Concerned with nature's eternal cycle of decline and renewal, Daniel Hope's latest album for Deutsche Grammophon explores the creative relationship between music, art and the ever-changing calendar. For Seasons includes the violinist's first recording of Vivaldi's evergreen collection of seasonal concertos together with a dozen companion works associated with the months of the year. His choice of repertoire reveals the imaginative scope unlocked when composers turn for inspiration to the seasons and evokes our strength of attachment to the landmarks of passing time. Vivaldi's The Four Seasons leads the way in a program that spans everything from venerable compositions by Jean-Philippe Rameau, Johann Melchior Molter and Johann Sebastian Bach to recent works by Aphex Twin, Nils Frahm, Chilly Gonzales and Max Richter.

Daniel Hope:

Escape to Paradise: The Hollywood Album

"Daniel Hope is a force to be reckoned with." Gramophone

Deutsche Grammophon releases Classical BRIT-Award-winner Daniel Hope's new recording, Escape to Paradise: The Hollywood Album, in the US (The album is released in Europe a day earlier.) The British violinist has a "thriving solo career" per the New York Times, which "has been built on inventive programming and a probing interpretive style." The new release draws on Hope's extensive research into European composers - among them Eric Wolfgang Korngold, Miklós Rózsa, Hanns Eisler, and Franz Waxman to name a few - who fled fascist persecution to relocate to Los Angeles where they penned some of the 20th century's most iconic film scores. Recorded with Alexander Shelley leading the Royal Stockholm Philharmonic and guest artists including vocalists Sting and Max Raabe, Hope's unprecedented new collection juxtaposes examples of the émigré composers' film and concert music with selections by those they influenced – like leading contemporary movie composers John Williams, Ennio Morricone, and Thomas Newman – in a nostalgic search for the quintessentially lavish "Hollywood sound.

What you will do »
1. In the passage on Daniel Hope's albums, who leads the Royal Stockholm Philharmonic on Escape to Paradise: The Hollywood Album?
2. Carry the passage on Daniel Hope's albums forward from its final sentence.

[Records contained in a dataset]

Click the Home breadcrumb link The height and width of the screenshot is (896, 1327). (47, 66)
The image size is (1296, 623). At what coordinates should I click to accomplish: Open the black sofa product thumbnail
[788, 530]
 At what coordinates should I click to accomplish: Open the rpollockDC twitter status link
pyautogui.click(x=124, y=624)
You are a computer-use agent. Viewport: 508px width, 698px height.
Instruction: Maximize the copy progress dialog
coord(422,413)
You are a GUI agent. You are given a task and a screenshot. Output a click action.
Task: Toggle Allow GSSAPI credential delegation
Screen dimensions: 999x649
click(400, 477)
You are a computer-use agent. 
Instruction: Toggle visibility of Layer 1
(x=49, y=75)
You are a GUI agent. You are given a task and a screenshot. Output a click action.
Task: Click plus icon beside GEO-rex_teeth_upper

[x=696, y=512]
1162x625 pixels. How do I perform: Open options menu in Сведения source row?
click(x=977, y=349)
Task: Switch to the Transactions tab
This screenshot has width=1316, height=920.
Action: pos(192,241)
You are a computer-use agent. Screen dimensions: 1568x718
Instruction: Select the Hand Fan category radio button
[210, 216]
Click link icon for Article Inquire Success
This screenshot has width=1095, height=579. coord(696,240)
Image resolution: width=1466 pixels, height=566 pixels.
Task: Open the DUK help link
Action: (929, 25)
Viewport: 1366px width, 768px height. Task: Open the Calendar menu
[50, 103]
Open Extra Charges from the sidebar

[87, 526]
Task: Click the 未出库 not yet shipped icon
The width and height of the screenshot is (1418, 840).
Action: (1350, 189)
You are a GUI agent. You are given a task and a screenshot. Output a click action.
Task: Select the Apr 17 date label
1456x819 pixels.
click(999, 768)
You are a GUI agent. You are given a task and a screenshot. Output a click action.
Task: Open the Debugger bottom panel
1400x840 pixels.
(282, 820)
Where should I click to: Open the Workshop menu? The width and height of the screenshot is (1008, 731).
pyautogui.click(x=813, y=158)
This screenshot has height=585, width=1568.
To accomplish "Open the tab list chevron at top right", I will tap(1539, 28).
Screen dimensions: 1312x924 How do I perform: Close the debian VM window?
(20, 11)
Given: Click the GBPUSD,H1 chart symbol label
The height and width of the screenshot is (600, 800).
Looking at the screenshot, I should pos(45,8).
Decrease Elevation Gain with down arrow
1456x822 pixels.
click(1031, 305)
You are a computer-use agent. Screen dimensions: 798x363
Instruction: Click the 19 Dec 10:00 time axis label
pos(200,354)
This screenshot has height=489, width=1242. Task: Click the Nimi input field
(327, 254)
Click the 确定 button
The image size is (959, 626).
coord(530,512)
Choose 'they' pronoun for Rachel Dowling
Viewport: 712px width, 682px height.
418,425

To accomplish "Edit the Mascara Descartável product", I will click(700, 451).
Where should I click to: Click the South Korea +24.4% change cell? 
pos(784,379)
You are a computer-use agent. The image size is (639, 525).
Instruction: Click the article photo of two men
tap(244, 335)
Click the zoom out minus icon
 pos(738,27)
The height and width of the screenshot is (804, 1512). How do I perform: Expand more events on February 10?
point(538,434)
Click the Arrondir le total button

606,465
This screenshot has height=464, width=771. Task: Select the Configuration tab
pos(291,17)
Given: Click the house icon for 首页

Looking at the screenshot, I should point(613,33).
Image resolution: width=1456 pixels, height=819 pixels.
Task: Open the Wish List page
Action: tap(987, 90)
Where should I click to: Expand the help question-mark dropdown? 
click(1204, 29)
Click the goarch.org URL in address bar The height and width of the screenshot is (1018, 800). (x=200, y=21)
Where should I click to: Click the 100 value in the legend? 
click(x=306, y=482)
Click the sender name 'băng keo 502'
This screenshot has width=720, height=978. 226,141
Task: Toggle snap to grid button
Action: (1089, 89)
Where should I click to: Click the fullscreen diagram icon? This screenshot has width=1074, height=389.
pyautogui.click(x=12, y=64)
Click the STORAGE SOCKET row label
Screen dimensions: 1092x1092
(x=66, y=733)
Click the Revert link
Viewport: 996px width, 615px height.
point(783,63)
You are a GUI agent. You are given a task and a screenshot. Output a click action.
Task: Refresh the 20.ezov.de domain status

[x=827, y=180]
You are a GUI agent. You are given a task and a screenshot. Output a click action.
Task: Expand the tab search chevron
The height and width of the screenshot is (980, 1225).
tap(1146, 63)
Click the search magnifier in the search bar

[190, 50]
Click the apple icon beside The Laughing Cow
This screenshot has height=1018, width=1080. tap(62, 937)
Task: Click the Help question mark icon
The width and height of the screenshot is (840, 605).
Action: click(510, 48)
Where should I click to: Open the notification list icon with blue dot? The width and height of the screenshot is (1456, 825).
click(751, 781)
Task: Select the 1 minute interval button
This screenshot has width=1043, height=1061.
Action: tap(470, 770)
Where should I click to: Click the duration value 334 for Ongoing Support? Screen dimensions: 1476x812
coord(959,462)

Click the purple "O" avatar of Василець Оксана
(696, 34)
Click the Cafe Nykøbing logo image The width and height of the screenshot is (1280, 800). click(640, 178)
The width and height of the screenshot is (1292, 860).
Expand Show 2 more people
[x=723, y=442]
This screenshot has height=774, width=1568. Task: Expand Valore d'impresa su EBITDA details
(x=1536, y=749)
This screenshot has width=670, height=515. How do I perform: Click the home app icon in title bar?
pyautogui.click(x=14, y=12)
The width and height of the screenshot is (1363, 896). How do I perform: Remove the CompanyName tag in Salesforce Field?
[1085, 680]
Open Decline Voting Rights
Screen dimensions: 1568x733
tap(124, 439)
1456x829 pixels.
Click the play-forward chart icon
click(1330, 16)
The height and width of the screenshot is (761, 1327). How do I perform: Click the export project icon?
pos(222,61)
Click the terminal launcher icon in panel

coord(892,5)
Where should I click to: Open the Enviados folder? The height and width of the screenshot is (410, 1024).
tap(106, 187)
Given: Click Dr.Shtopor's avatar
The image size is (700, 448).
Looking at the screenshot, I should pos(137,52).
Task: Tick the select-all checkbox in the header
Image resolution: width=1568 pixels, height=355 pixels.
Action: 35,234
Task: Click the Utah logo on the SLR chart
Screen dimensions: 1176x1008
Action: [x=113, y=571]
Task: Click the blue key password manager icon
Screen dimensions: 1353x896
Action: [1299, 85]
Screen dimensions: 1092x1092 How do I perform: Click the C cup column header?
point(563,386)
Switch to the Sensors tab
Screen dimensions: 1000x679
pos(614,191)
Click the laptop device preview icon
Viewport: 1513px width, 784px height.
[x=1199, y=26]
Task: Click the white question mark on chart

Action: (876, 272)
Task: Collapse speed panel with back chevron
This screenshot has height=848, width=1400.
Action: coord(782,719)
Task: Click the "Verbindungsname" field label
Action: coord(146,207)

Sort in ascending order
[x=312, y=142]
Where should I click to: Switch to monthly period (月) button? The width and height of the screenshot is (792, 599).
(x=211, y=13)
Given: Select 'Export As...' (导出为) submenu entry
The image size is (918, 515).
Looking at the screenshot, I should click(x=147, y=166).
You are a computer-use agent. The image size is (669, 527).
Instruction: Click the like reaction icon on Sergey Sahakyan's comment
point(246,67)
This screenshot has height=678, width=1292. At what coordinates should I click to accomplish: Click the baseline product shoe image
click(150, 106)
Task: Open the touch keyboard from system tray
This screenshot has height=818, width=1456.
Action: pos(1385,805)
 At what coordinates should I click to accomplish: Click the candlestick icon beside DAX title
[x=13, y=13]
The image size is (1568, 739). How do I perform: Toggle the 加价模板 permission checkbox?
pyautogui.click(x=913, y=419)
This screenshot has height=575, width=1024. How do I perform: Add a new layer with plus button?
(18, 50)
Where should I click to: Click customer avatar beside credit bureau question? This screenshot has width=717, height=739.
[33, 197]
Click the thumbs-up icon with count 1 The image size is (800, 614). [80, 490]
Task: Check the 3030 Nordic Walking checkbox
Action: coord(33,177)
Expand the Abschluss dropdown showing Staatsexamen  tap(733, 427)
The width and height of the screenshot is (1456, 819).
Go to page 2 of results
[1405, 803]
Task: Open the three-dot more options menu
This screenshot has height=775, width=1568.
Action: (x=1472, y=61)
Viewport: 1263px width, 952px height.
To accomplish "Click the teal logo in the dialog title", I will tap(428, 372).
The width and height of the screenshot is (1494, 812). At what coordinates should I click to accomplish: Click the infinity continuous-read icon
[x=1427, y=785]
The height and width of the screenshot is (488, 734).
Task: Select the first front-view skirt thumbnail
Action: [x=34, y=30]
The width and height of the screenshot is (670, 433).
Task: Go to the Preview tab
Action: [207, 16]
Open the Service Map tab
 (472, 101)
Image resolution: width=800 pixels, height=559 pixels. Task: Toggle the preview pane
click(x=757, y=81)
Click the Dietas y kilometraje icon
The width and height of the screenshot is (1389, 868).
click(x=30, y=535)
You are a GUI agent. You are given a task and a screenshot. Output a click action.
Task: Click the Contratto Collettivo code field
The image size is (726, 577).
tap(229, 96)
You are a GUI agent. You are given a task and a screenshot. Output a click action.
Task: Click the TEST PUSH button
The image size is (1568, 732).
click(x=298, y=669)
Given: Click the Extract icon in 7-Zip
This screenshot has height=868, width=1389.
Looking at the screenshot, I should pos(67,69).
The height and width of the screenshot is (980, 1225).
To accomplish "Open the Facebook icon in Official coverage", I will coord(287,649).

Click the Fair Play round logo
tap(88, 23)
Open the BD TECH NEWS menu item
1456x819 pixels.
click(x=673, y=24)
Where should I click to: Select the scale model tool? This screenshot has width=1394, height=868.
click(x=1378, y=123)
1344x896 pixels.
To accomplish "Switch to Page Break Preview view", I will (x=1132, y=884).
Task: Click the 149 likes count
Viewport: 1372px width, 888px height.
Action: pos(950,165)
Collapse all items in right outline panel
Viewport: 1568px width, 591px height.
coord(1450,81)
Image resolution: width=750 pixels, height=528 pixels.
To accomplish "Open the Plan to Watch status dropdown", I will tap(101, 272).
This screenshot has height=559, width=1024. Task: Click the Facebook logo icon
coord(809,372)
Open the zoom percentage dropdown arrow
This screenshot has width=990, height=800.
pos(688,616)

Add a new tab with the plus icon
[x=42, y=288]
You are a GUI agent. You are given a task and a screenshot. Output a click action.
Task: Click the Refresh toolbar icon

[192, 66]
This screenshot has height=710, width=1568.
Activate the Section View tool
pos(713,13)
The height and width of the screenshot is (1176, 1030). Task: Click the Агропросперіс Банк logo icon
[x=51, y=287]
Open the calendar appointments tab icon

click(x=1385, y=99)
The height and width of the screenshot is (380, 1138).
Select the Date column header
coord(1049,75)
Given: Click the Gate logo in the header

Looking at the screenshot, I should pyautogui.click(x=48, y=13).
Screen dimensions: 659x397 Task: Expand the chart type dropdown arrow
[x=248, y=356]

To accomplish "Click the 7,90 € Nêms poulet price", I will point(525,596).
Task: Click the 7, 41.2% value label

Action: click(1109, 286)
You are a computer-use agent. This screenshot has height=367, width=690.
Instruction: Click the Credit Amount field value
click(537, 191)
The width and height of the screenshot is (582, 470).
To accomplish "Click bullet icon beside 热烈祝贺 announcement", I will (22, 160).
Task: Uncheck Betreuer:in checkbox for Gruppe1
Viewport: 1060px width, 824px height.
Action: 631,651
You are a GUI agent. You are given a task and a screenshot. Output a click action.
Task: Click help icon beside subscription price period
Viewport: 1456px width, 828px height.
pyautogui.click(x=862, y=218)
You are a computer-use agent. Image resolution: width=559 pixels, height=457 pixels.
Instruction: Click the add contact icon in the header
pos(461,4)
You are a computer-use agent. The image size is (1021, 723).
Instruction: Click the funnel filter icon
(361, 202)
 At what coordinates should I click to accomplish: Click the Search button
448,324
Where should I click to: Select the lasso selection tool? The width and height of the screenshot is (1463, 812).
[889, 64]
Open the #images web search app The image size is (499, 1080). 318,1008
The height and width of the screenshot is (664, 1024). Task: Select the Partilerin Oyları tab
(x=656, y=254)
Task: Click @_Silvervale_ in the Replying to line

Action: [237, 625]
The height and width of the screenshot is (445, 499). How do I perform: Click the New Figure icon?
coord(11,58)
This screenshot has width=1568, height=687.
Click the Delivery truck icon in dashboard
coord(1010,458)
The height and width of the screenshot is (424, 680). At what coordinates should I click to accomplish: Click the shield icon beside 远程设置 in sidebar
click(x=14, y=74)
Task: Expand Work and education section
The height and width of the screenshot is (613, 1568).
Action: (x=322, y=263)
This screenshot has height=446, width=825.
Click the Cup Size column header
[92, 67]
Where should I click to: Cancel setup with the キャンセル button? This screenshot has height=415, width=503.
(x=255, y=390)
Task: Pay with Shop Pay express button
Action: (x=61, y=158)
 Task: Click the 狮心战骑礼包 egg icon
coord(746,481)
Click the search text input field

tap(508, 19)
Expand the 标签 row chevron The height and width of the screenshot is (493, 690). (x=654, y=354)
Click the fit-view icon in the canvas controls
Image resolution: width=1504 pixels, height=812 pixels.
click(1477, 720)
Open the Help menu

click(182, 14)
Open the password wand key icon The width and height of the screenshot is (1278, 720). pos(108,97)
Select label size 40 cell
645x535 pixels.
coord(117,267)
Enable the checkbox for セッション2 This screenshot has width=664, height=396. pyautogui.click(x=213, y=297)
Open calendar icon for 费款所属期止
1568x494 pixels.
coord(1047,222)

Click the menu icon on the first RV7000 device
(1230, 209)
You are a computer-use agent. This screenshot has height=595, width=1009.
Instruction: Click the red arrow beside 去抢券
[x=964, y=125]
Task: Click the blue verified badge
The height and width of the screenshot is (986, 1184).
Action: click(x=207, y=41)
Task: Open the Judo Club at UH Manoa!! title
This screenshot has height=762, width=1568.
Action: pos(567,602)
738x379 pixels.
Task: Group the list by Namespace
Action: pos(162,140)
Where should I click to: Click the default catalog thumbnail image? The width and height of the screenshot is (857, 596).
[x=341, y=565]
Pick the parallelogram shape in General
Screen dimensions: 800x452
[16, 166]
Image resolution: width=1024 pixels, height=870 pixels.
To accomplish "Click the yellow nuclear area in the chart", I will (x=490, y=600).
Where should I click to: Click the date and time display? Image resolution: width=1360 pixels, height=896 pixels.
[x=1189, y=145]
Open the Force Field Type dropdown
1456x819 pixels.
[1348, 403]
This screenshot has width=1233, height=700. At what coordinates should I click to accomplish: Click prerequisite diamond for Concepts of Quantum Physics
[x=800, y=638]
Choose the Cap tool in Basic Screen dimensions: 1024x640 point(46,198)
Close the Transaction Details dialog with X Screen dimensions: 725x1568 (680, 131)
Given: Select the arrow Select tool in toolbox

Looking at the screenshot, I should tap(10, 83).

Answer set »
1. Alexander Shelley

2.
Daniel Hope:

My Tribute to Yehudi Menuhin

2016 marks the centennial of Yehudi Menuhin, the violin legend whose playing Einstein once cited as a reason to believe in God. To honor this anniversary, on February 5, six-time ECHO Klassik Award-winning violinist Daniel Hope releases his tenth Deutsche Grammophon recording, titled My Tribute to Yehudi Menuhin. Having grown up within the Menuhin household, Hope went on to partner him in more than 60 concert performances, sharing a close association with the older violinist that was truly unique. His new album celebrates the rich diversity of his friend and mentor's musical tastes, combining works by Vivaldi, Mendelssohn, Elgar, Ravel, Bartók, Tavener, Enescu, Jo Knümann, Steve Reich, Hans Werner Henze, and Bechara El-Khoury. 

Daniel Hope:

Hope@Home

Violinist Daniel Hope spent his period of social distancing by performing chamber concerts online from his living room in Berlin with specially invited guests including Christoph Israel, Till Brönner, Matthias Goerne and more. Deutsche Grammophon is proud to present Hope@Home the album, a selection from this series of livestream events which attracted a combined audience of 2.5M viewers. Every track is live, one take only. As Hope says, "There were no patches or editing, no second takes. Sometimes life doesn't allow for second takes. This was my world for six magical and highly unusual weeks. I hope you enjoy listening."

 

 

 

Daniel Hope:

Belle Epoque

It was the age of the Lumière Brothers, Alexander Graham Bell, Karl Benz, the Wright Brothers and Louis Blériot, Marie Curie and Louis Pasteur – an age not unlike our own, marked by rapid scientific and technological development as well as intense literary, artistic and musical activity. The Belle Époque, the period between the end of the Franco-Prussian War in 1871 and the outbreak of World War One in 1914, was a time of apparent peace and prosperity but with a darker reality of social and economic deprivation lying not far beneath its gilded surface. This era of creativity and contradiction has long fascinated Daniel Hope: "I often wish I had a time machine to go back to the salons of Paris, indeed to that entire age," he says.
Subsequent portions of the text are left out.